begin
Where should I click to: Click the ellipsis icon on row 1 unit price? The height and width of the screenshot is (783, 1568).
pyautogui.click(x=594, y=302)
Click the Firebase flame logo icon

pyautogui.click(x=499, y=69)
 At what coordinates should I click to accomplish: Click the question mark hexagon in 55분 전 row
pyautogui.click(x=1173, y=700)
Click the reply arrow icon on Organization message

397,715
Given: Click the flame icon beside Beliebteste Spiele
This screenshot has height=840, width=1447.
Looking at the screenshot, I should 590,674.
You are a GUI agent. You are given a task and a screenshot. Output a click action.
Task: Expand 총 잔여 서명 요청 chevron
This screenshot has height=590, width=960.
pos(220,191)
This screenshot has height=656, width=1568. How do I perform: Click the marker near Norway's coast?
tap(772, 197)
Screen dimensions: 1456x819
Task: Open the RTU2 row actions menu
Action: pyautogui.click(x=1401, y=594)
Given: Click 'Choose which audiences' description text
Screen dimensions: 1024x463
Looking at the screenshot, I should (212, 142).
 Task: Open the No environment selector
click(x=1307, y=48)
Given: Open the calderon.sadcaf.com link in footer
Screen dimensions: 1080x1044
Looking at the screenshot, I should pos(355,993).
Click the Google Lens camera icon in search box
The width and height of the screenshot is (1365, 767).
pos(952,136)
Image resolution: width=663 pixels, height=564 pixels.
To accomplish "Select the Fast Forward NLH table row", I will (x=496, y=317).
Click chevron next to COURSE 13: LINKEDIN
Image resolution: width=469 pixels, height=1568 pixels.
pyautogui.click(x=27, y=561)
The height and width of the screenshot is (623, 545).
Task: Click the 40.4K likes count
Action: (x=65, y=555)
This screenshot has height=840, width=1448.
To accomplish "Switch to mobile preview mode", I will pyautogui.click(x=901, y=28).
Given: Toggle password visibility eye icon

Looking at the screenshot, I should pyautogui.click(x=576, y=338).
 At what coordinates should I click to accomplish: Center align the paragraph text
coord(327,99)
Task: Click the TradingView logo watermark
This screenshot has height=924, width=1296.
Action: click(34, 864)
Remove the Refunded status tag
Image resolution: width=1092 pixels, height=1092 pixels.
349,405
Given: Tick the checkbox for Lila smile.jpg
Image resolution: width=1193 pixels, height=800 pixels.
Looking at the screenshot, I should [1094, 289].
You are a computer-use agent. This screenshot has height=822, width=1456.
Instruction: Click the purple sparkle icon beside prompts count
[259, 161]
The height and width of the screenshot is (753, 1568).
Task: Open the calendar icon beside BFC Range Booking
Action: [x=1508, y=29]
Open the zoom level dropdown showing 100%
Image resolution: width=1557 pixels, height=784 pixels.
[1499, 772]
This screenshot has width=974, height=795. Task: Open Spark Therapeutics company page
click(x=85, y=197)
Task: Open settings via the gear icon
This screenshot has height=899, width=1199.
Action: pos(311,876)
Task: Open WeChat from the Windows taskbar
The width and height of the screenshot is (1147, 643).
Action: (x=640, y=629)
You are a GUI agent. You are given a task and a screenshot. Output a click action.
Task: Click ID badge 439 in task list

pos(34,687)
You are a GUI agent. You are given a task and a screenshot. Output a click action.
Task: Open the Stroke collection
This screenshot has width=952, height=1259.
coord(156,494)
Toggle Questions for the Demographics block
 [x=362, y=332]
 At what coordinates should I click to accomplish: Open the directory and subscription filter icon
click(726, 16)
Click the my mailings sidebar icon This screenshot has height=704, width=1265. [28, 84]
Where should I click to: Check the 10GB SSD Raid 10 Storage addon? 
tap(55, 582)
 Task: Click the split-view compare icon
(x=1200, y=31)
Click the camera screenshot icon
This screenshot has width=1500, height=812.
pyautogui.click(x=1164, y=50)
end
Work instructions: Reproduce the listing above verbatim, every line in its original order.

Problem solution:
Where should I click to: Click the ellipsis icon on row 1 unit price? The height and width of the screenshot is (783, 1568).
pyautogui.click(x=594, y=302)
Click the Firebase flame logo icon

pyautogui.click(x=499, y=69)
 At what coordinates should I click to accomplish: Click the question mark hexagon in 55분 전 row
pyautogui.click(x=1173, y=700)
Click the reply arrow icon on Organization message

397,715
Given: Click the flame icon beside Beliebteste Spiele
This screenshot has height=840, width=1447.
Looking at the screenshot, I should 590,674.
You are a GUI agent. You are given a task and a screenshot. Output a click action.
Task: Expand 총 잔여 서명 요청 chevron
This screenshot has height=590, width=960.
pos(220,191)
This screenshot has height=656, width=1568. How do I perform: Click the marker near Norway's coast?
tap(772, 197)
Screen dimensions: 1456x819
Task: Open the RTU2 row actions menu
Action: pyautogui.click(x=1401, y=594)
Given: Click 'Choose which audiences' description text
Screen dimensions: 1024x463
Looking at the screenshot, I should (212, 142).
 Task: Open the No environment selector
click(x=1307, y=48)
Given: Open the calderon.sadcaf.com link in footer
Screen dimensions: 1080x1044
Looking at the screenshot, I should pos(355,993).
Click the Google Lens camera icon in search box
The width and height of the screenshot is (1365, 767).
pos(952,136)
Image resolution: width=663 pixels, height=564 pixels.
To accomplish "Select the Fast Forward NLH table row", I will (x=496, y=317).
Click chevron next to COURSE 13: LINKEDIN
Image resolution: width=469 pixels, height=1568 pixels.
pyautogui.click(x=27, y=561)
The height and width of the screenshot is (623, 545).
Task: Click the 40.4K likes count
Action: (x=65, y=555)
This screenshot has height=840, width=1448.
To accomplish "Switch to mobile preview mode", I will pyautogui.click(x=901, y=28).
Given: Toggle password visibility eye icon

Looking at the screenshot, I should pyautogui.click(x=576, y=338).
 At what coordinates should I click to accomplish: Center align the paragraph text
coord(327,99)
Task: Click the TradingView logo watermark
This screenshot has height=924, width=1296.
Action: click(34, 864)
Remove the Refunded status tag
Image resolution: width=1092 pixels, height=1092 pixels.
349,405
Given: Tick the checkbox for Lila smile.jpg
Image resolution: width=1193 pixels, height=800 pixels.
Looking at the screenshot, I should [1094, 289].
You are a computer-use agent. This screenshot has height=822, width=1456.
Instruction: Click the purple sparkle icon beside prompts count
[259, 161]
The height and width of the screenshot is (753, 1568).
Task: Open the calendar icon beside BFC Range Booking
Action: [x=1508, y=29]
Open the zoom level dropdown showing 100%
Image resolution: width=1557 pixels, height=784 pixels.
[1499, 772]
This screenshot has width=974, height=795. Task: Open Spark Therapeutics company page
click(x=85, y=197)
Task: Open settings via the gear icon
This screenshot has height=899, width=1199.
Action: pos(311,876)
Task: Open WeChat from the Windows taskbar
The width and height of the screenshot is (1147, 643).
Action: (x=640, y=629)
You are a GUI agent. You are given a task and a screenshot. Output a click action.
Task: Click ID badge 439 in task list

pos(34,687)
You are a GUI agent. You are given a task and a screenshot. Output a click action.
Task: Open the Stroke collection
This screenshot has width=952, height=1259.
coord(156,494)
Toggle Questions for the Demographics block
 [x=362, y=332]
 At what coordinates should I click to accomplish: Open the directory and subscription filter icon
click(726, 16)
Click the my mailings sidebar icon This screenshot has height=704, width=1265. [28, 84]
Where should I click to: Check the 10GB SSD Raid 10 Storage addon? 
tap(55, 582)
 Task: Click the split-view compare icon
(x=1200, y=31)
Click the camera screenshot icon
This screenshot has width=1500, height=812.
pyautogui.click(x=1164, y=50)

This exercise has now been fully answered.